Ein zunächst allgemein gehaltener Vergleich der sieben Vergleichsbilder untereinander und sodann mit dem zu vergleichenden Ausgangsbild habe aufgrund des optischen Eindrucks hinsichtlich der Gesichtsumrissform sowie der Augen-, Nasen-, Mund- und Kinnpartie einschliesslich der Ohren und der Wangenpartie Übereinstimmungen ergeben, die einen weiteren Detailvergleich gerechtfertigt hätten.

 

Bei diesem Vergleich würden insgesamt 24 verschiedene Gesichtsmerkmale analysiert und beschrieben, um anhand dieses für jedes Bild gesondert zu erstellenden Kataloges eine vergleichende Aussage treffen zu können. Ferner seien die Teilvergleiche auch mittels der sog. "Trickbilddifferenzmethode" durchgeführt worden, bei der zunächst die Vergleichsbilder auf dieselbe Grösse gebracht und anschliessend die linke Gesichtshälfte von einem Bild und die rechte Gesichtshälfte von einem Vergleichsbild zu einem einheitlichen Foto montiert werden. Während sich dies heute mittels EDV problemlos bewerkstelligen lasse, habe man seinerzeit auf Videokameras und Filmmischgeräte zurückgreifen müssen, wobei die Ergebnisse auch nach heutigem Standard gleichermassen aussagekräftig seien.

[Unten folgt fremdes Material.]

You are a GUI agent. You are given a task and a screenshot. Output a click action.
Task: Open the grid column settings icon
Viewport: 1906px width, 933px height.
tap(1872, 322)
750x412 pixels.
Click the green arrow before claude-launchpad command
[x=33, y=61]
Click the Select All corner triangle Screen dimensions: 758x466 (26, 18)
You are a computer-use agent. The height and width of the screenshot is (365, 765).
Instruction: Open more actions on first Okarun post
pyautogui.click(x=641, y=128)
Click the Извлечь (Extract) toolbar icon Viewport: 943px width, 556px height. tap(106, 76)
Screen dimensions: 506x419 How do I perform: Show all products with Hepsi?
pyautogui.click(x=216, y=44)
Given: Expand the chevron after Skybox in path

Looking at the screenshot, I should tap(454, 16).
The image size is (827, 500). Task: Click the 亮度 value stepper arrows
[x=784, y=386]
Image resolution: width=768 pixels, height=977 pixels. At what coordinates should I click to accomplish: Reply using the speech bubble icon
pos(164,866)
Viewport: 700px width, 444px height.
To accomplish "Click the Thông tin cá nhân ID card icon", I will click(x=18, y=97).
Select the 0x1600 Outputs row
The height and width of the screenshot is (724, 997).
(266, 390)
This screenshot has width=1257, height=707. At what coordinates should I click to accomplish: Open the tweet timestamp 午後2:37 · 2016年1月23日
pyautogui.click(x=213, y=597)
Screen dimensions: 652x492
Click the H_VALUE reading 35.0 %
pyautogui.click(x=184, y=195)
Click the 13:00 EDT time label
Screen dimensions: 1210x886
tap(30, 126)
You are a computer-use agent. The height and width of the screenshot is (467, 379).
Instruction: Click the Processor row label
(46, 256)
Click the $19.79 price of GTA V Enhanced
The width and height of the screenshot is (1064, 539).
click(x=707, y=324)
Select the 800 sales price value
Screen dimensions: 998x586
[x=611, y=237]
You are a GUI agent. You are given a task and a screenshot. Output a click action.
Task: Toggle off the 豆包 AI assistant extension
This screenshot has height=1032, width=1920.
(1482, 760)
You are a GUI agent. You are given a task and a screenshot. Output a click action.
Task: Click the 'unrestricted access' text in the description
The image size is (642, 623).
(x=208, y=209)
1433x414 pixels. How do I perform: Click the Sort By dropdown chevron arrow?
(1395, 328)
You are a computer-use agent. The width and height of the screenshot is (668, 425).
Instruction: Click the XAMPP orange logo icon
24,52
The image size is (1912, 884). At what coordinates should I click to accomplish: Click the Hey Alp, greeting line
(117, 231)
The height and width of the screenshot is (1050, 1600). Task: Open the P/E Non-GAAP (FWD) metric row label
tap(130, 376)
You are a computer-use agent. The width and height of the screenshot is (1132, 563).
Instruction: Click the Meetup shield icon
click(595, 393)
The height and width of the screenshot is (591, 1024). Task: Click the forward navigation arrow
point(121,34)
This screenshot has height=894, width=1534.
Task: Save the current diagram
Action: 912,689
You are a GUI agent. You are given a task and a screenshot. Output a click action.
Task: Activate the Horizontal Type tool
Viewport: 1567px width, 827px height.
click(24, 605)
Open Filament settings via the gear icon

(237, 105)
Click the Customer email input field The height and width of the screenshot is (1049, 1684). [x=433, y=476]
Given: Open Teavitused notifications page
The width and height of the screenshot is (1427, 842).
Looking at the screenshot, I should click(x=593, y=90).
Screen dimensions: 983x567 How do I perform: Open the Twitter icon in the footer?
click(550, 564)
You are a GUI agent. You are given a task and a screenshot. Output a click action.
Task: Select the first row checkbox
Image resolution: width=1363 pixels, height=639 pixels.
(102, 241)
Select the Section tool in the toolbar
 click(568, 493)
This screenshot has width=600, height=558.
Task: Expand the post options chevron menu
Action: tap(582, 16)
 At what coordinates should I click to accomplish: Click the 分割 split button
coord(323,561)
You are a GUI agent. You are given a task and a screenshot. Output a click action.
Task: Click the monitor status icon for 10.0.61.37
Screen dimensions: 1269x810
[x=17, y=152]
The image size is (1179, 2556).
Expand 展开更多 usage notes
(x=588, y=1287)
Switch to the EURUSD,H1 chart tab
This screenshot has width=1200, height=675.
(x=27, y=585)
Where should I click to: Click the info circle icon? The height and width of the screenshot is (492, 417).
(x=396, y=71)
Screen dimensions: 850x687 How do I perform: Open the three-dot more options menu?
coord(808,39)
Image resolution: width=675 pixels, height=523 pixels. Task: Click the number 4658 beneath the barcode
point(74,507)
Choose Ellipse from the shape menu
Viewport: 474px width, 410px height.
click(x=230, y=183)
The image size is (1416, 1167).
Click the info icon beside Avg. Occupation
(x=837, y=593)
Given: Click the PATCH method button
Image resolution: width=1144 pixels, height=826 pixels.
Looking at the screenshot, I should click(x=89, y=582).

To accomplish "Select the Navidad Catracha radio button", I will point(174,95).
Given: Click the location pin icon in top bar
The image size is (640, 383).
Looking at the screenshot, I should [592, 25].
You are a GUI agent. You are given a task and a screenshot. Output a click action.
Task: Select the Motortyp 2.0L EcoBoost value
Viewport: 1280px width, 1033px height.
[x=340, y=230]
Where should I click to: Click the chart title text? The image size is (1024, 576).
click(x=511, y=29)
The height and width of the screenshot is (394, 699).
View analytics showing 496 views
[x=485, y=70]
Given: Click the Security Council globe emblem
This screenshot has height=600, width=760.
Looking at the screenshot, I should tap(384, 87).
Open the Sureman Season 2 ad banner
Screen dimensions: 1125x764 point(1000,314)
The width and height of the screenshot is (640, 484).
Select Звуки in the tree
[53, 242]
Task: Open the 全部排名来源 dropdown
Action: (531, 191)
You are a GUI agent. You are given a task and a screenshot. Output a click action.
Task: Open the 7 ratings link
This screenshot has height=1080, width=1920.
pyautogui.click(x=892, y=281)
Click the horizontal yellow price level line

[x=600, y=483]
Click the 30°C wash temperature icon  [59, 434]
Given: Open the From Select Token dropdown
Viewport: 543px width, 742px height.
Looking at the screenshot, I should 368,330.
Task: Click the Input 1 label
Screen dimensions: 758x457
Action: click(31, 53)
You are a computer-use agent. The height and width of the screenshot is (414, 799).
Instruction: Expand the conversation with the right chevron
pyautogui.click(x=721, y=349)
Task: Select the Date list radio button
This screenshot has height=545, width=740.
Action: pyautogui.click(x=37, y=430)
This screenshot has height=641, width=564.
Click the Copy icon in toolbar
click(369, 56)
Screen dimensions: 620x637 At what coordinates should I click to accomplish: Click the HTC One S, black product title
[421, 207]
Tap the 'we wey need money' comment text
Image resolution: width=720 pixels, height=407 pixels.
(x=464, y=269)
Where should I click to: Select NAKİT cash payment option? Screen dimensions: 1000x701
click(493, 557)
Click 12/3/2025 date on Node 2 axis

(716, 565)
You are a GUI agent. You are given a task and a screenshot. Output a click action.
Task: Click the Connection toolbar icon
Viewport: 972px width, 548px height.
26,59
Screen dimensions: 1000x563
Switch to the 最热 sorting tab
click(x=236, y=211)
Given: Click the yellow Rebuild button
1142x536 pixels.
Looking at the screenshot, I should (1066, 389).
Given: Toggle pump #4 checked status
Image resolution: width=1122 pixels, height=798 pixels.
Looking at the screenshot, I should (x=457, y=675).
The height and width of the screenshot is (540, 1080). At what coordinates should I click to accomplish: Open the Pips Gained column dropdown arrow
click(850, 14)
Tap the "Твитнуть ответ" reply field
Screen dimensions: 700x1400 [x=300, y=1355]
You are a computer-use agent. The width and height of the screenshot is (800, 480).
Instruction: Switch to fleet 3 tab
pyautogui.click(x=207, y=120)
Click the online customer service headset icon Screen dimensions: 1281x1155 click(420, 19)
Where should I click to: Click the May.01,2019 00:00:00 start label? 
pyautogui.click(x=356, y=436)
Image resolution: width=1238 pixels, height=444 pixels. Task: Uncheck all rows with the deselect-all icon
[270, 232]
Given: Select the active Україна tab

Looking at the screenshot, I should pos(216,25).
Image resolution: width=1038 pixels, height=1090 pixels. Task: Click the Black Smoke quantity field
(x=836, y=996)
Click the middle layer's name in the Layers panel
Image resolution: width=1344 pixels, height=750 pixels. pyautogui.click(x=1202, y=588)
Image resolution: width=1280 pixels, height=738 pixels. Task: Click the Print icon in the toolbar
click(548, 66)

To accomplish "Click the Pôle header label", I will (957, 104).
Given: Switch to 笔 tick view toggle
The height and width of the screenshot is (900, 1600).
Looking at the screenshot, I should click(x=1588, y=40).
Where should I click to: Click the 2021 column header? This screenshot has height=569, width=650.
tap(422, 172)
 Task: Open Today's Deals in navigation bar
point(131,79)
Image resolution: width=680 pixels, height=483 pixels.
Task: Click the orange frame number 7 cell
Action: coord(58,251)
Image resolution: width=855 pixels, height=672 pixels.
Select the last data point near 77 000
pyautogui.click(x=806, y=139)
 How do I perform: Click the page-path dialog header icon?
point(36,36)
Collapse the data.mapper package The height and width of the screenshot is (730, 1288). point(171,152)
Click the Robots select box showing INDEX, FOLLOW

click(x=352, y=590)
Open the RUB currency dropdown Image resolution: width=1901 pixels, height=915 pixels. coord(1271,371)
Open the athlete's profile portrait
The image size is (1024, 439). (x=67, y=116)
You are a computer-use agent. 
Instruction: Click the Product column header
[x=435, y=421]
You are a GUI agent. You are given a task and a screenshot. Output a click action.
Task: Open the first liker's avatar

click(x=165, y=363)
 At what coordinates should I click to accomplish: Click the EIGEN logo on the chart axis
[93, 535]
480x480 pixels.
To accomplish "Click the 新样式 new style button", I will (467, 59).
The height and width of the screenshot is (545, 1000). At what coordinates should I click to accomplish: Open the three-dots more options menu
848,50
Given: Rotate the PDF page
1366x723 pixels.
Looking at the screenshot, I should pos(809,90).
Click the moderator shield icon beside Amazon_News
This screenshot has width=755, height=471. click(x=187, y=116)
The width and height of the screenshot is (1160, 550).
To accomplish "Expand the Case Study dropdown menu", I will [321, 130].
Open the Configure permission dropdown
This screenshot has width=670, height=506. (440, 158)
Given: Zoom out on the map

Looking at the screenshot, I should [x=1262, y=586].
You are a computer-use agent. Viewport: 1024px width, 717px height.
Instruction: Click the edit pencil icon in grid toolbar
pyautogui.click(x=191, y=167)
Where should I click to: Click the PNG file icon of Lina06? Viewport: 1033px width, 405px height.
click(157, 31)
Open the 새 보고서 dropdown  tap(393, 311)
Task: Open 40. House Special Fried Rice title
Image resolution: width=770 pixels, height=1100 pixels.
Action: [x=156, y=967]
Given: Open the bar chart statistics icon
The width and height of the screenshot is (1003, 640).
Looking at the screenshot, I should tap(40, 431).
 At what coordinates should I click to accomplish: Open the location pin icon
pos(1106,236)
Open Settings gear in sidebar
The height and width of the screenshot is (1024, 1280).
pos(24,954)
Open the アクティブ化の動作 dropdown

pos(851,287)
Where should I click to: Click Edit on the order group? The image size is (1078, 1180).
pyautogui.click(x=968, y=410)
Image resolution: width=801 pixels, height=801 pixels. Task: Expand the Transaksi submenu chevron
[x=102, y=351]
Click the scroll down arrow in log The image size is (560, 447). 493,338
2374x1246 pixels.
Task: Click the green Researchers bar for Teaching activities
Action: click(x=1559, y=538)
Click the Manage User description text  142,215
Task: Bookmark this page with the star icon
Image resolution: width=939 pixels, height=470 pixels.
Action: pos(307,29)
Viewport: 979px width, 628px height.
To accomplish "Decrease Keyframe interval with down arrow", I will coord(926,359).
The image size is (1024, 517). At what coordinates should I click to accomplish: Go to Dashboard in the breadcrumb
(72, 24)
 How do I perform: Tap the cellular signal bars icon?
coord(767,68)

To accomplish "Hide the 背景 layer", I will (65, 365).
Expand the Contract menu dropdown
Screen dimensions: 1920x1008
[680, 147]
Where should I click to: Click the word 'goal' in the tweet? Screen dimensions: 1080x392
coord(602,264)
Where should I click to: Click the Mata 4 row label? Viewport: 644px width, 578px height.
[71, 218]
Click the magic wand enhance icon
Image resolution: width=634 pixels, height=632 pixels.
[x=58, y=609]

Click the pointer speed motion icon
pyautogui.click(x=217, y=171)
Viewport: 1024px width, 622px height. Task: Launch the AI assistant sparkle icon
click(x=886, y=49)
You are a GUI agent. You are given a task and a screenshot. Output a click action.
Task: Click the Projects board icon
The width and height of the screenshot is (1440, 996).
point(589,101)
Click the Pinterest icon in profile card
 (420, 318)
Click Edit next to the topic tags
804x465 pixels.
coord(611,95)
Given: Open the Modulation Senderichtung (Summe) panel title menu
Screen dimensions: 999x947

Anhand dieser Fotomontagen lasse sich wiederum die Übereinstimmung speziell der Gesichtsumrissform, der Nasen-Lippen-Partie und des Unterkieferkinnabschnittes vergleichend bewerten.

 

Bei sämtlichen Vergleichsmethoden habe sich gezeigt, dass die Person auf dem zu vergleichenden Bild aus dem Dienstausweis mit sehr hoher Wahrscheinlichkeit personenidentisch mit der auf den sieben Vergleichsbildern abgebildeten Person sei. Innerhalb des Spektrums von Wahrscheinlichkeitsaussagen sei der Wahrscheinlichkeitsgrad nur noch bei der Einschätzung "mit an Sicherheit grenzender Wahrscheinlichkeit" oder sogar - was allerdings in der Regel nur bei bekannten Reproduktionen anzunehmen sei - "mit Sicherheit" höher.

 

Er sei zwar kein Spezialist für die Feststellung von Fälschungen, habe aber weder auf dem Originalfoto des Dienstausweises, das er selbst auch angesehen habe, noch aufgrund sonstiger Erkenntnisse im Rahmen der Vergleichsanalyse Hinweise darauf gefunden, dass das zu vergleichende Lichtbild aus dem Dienstausweis manipuliert sein könnte.

 

Der Sachverständige erläuterte seine Analyse, die detailreich und in allen Punkten nachvollziehbar war, auch im Einzelnen anhand des Bildmaterials, das er zur Vergleichsanalyse verwendete. Im Hinblick auf die Ausführungen des Sachverständigen konnte die Kammer auch in den Gesichtszügen des Angeklagten in seinem jetzigen Zustand keine Hinweise dafür finden, dass das Lichtbild nicht ihn als jungen Mann, sondern eine andere Person zeigen würde. Trotz der deutlichen Alterungserscheinungen weist der Angeklagte heute eine mit dem Lichtbild korrespondierende Gesichtsform auf.

 

b) Keine Lichtbildauswechslung, Sachverständiger Larry F. Stw.

 

Dass das in dem Ausweisdokument enthaltene Lichtbild auch von Anfang an diesem zugeordnet war, mithin keine Lichtbildauswechslung stattgefunden hat, ergibt sich aus der Untersuchung der Linienführung der beiden Stempelaufdrucke, welche jeweils Teile des Fotos und das Dokument selbst umfassen, durch den Sachverständigen Larry F. Stw.